## [Selected passage]
To understand the sequence's behavior, let's calculate the first few terms by substituting values for 'n':
- For $$n=1$$: $$a_1 = \frac{1!}{3^1} = \frac{1}{3}$$
(Here, $$1!$$ means $$1$$.)
- For $$n=2$$: $$a_2 = \frac{2!}{3^2} = \frac{2 \times 1}{3 \times 3} = \frac{2}{9}$$
(Here, $$2!$$ means $$2 \times 1 = 2$$.)
- For $$n=3$$: $$a_3 = \frac{3!}{3^3} = \frac{3 \times 2 \times 1}{3 \times 3 \times 3} = \frac{6}{27}$$
(Here, $$3!$$ means $$3 \times 2 \times 1 = 6$$. We can simplify the fraction $$\frac{6}{27}$$ by dividing both numerator and denominator by 3, which gives $$\frac{2}{9}$$.)

## [Data extract]
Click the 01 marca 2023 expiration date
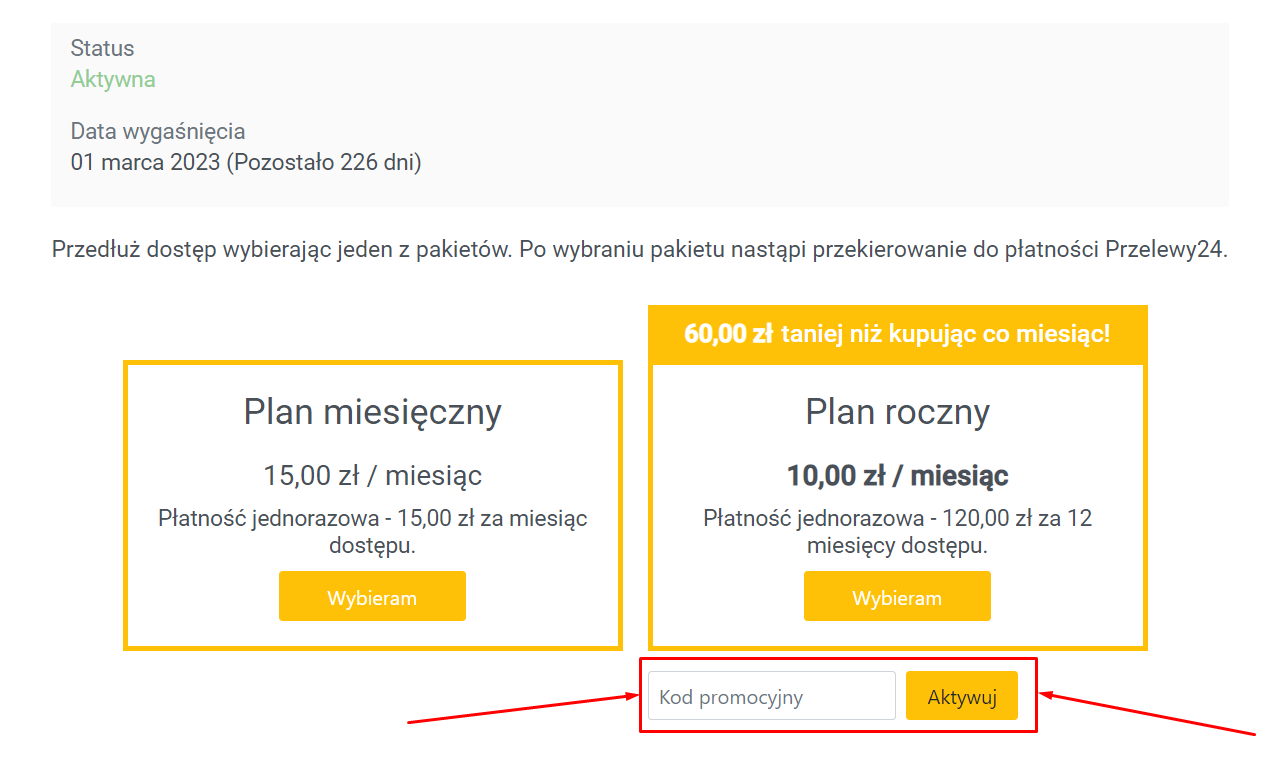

## [Tasks for this exercise]
a: Answer these questions about the passage on the sequence's first terms, one per line:
(i) What value is given for $$a_1$$?
(ii) What does $$2!$$ equal?
(iii) What does the fraction $$\frac{6}{27}$$ simplify to?
b: Resume the worked calculation of the sequence's first terms, picking up right after its final sentence.

## [Written responses]
a:
(i) $$\frac{1}{3}$$
(ii) $$2$$
(iii) $$\frac{2}{9}$$

b:
- For $$n=4$$: $$a_4 = \frac{4!}{3^4} = \frac{4 \times 3 \times 2 \times 1}{3 \times 3 \times 3 \times 3} = \frac{24}{81}$$
(Here, $$4!$$ means $$4 \times 3 \times 2 \times 1 = 24$$. We can simplify $$\frac{24}{81}$$ by dividing by 3, which gives $$\frac{8}{27}$$.)
- For $$n=5$$: $$a_5 = \frac{5!}{3^5} = \frac{5 \times 4 \times 3 \times 2 \times 1}{3 \times 3 \times 3 \times 3 \times 3} = \frac{120}{243}$$
(Here, $$5!$$ means $$5 \times 4 \times 3 \times 2 \times 1 = 120$$. We can simplify $$\frac{120}{243}$$ by dividing by 3, which gives $$\frac{40}{81}$$.)
So the terms are: $$a_1 = \frac{1}{3}$$, $$a_2 = \frac{2}{9}$$, $$a_3 = \frac{2}{9}$$, $$a_4 = \frac{8}{27}$$, $$a_5 = \frac{40}{81}$$.

**step3** Comparing consecutive terms

Let's compare the terms we calculated to see the trend:
- Comparing $$a_1$$ and $$a_2$$: $$a_1 = \frac{1}{3}$$ which is equivalent to $$\frac{3}{9}$$. Since $$\frac{3}{9} > \frac{2}{9}$$, we have $$a_1 > a_2$$. This means the sequence is decreasing from $$n=1$$ to $$n=2$$.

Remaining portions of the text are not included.